# Data rows:
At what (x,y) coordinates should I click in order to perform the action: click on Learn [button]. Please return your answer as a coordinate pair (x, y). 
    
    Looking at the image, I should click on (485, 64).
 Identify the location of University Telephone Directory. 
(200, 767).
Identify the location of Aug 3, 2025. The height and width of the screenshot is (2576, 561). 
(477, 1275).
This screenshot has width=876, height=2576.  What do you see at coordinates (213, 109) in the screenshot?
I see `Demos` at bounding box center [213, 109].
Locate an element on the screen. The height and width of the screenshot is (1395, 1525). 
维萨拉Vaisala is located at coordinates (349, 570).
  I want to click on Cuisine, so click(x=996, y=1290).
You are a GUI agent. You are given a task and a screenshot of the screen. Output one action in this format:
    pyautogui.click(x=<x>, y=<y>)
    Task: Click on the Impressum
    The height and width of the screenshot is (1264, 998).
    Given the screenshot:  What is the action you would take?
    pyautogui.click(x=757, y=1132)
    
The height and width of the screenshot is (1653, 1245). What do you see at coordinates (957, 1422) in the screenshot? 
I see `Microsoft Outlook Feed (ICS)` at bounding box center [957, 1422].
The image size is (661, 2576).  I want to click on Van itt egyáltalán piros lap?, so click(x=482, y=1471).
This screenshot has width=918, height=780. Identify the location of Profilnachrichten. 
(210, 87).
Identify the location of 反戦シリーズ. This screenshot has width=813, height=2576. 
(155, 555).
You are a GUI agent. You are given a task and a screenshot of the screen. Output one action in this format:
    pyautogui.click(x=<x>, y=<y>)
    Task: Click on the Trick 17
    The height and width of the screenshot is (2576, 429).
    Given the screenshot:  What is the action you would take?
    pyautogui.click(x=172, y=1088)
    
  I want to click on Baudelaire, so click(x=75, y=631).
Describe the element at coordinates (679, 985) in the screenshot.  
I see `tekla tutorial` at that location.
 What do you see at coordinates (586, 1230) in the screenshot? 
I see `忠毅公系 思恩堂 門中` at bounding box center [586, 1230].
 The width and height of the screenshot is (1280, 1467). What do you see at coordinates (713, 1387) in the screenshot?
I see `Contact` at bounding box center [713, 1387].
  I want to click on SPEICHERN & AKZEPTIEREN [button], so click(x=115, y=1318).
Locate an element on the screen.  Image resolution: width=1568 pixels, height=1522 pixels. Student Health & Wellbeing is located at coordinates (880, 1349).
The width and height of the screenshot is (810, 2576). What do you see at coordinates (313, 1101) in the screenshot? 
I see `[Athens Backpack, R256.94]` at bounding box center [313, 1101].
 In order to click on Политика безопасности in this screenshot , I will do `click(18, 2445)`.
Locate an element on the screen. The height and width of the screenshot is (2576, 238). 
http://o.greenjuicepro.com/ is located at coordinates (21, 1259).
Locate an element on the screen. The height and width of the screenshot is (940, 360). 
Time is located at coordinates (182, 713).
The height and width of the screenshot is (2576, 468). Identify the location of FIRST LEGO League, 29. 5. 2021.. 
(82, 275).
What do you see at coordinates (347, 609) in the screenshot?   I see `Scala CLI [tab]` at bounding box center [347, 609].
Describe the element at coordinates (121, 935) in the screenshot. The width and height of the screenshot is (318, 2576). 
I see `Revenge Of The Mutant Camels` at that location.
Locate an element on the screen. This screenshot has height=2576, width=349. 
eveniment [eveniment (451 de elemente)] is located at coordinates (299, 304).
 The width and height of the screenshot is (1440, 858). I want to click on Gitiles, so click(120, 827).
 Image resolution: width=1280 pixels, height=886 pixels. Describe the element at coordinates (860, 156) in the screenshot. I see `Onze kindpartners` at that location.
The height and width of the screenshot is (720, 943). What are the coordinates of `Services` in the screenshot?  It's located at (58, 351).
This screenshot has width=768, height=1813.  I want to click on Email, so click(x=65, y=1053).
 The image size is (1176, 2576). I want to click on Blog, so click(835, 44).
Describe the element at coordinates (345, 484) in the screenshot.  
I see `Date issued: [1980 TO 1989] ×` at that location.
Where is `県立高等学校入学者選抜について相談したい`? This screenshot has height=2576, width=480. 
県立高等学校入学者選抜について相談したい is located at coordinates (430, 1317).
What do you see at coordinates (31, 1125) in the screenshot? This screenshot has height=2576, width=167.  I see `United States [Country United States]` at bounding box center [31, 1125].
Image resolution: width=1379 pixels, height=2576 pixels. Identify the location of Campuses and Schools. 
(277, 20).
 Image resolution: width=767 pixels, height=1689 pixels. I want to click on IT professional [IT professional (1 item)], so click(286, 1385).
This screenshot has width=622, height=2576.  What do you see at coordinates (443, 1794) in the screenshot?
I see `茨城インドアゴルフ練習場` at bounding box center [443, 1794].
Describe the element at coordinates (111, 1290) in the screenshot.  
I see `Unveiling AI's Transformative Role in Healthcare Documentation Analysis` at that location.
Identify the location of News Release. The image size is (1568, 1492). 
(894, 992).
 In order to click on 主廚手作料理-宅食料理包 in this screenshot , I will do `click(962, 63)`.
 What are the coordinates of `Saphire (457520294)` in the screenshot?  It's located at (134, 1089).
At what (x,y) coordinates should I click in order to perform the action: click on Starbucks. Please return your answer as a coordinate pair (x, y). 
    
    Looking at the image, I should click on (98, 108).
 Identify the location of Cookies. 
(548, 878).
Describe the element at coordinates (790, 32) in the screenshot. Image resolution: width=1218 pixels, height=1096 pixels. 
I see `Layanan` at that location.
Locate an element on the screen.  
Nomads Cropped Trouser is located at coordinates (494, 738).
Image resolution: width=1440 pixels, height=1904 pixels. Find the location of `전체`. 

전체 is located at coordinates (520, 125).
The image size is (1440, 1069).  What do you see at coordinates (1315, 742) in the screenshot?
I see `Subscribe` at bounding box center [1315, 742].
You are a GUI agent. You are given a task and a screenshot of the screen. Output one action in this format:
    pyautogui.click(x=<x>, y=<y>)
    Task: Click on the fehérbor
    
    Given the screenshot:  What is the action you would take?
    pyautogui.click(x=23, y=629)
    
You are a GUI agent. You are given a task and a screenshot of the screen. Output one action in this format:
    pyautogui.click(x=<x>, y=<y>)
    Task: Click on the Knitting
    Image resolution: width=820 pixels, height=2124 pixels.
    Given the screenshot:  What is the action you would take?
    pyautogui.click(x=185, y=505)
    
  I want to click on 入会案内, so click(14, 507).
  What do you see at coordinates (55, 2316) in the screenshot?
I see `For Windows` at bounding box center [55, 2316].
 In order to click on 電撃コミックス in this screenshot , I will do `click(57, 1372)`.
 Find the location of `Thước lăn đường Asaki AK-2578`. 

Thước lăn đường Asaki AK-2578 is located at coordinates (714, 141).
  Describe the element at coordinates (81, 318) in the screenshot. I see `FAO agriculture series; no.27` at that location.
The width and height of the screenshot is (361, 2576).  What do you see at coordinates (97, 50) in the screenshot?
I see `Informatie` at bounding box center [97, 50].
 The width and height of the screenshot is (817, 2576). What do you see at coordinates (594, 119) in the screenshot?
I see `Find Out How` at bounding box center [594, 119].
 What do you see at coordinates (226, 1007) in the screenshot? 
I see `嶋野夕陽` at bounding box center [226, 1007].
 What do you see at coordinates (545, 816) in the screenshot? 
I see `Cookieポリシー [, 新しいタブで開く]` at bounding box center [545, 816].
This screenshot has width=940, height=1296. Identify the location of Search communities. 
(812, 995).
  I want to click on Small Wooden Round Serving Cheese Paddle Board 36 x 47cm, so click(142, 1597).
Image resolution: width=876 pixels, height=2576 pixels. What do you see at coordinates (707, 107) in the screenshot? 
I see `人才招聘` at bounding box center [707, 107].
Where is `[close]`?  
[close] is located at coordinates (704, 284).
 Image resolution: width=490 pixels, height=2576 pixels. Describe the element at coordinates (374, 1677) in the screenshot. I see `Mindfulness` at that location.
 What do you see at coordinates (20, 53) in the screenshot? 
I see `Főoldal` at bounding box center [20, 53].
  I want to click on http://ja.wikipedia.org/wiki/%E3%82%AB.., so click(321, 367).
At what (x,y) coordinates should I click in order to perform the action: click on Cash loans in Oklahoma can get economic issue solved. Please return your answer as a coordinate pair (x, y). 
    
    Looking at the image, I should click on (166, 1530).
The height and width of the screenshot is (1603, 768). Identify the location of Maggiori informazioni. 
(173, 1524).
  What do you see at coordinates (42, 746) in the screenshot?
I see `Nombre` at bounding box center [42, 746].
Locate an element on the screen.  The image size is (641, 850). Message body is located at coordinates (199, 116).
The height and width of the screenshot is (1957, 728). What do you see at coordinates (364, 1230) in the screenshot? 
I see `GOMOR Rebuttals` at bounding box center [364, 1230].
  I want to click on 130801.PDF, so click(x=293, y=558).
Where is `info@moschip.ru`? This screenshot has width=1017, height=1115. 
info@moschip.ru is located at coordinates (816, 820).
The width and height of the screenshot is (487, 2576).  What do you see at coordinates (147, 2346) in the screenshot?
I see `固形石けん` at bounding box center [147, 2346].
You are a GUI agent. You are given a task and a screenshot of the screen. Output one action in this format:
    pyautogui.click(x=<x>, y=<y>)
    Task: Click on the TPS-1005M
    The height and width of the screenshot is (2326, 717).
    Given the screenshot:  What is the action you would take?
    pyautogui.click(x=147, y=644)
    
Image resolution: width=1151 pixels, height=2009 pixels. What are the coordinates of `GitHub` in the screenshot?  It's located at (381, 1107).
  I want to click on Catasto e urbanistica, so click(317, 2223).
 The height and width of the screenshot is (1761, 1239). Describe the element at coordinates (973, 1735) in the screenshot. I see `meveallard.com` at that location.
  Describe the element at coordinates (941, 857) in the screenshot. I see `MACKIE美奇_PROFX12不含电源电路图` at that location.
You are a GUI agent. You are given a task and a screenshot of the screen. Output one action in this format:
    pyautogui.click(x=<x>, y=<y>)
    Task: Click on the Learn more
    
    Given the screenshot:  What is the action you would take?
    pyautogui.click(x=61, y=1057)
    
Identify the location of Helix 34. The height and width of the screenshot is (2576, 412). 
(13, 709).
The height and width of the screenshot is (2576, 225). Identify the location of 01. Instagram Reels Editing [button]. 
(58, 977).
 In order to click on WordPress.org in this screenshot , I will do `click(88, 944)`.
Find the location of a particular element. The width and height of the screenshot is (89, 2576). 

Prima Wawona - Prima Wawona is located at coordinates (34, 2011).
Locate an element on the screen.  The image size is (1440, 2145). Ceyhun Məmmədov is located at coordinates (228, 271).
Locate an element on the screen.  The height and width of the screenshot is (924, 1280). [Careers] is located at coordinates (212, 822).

# Goal of the exercise:
Can you rewrite the listing from the line with "What do you see at coordinates (586, 1230)" up to and including the line with "coordinates (880, 1349).", substituting "item" for "element" and leaving everything else as it is?

# Solution for this exercise:
 What do you see at coordinates (586, 1230) in the screenshot? 
I see `忠毅公系 思恩堂 門中` at bounding box center [586, 1230].
 The width and height of the screenshot is (1280, 1467). What do you see at coordinates (713, 1387) in the screenshot?
I see `Contact` at bounding box center [713, 1387].
  I want to click on SPEICHERN & AKZEPTIEREN [button], so click(x=115, y=1318).
Locate an item on the screen.  Image resolution: width=1568 pixels, height=1522 pixels. Student Health & Wellbeing is located at coordinates (880, 1349).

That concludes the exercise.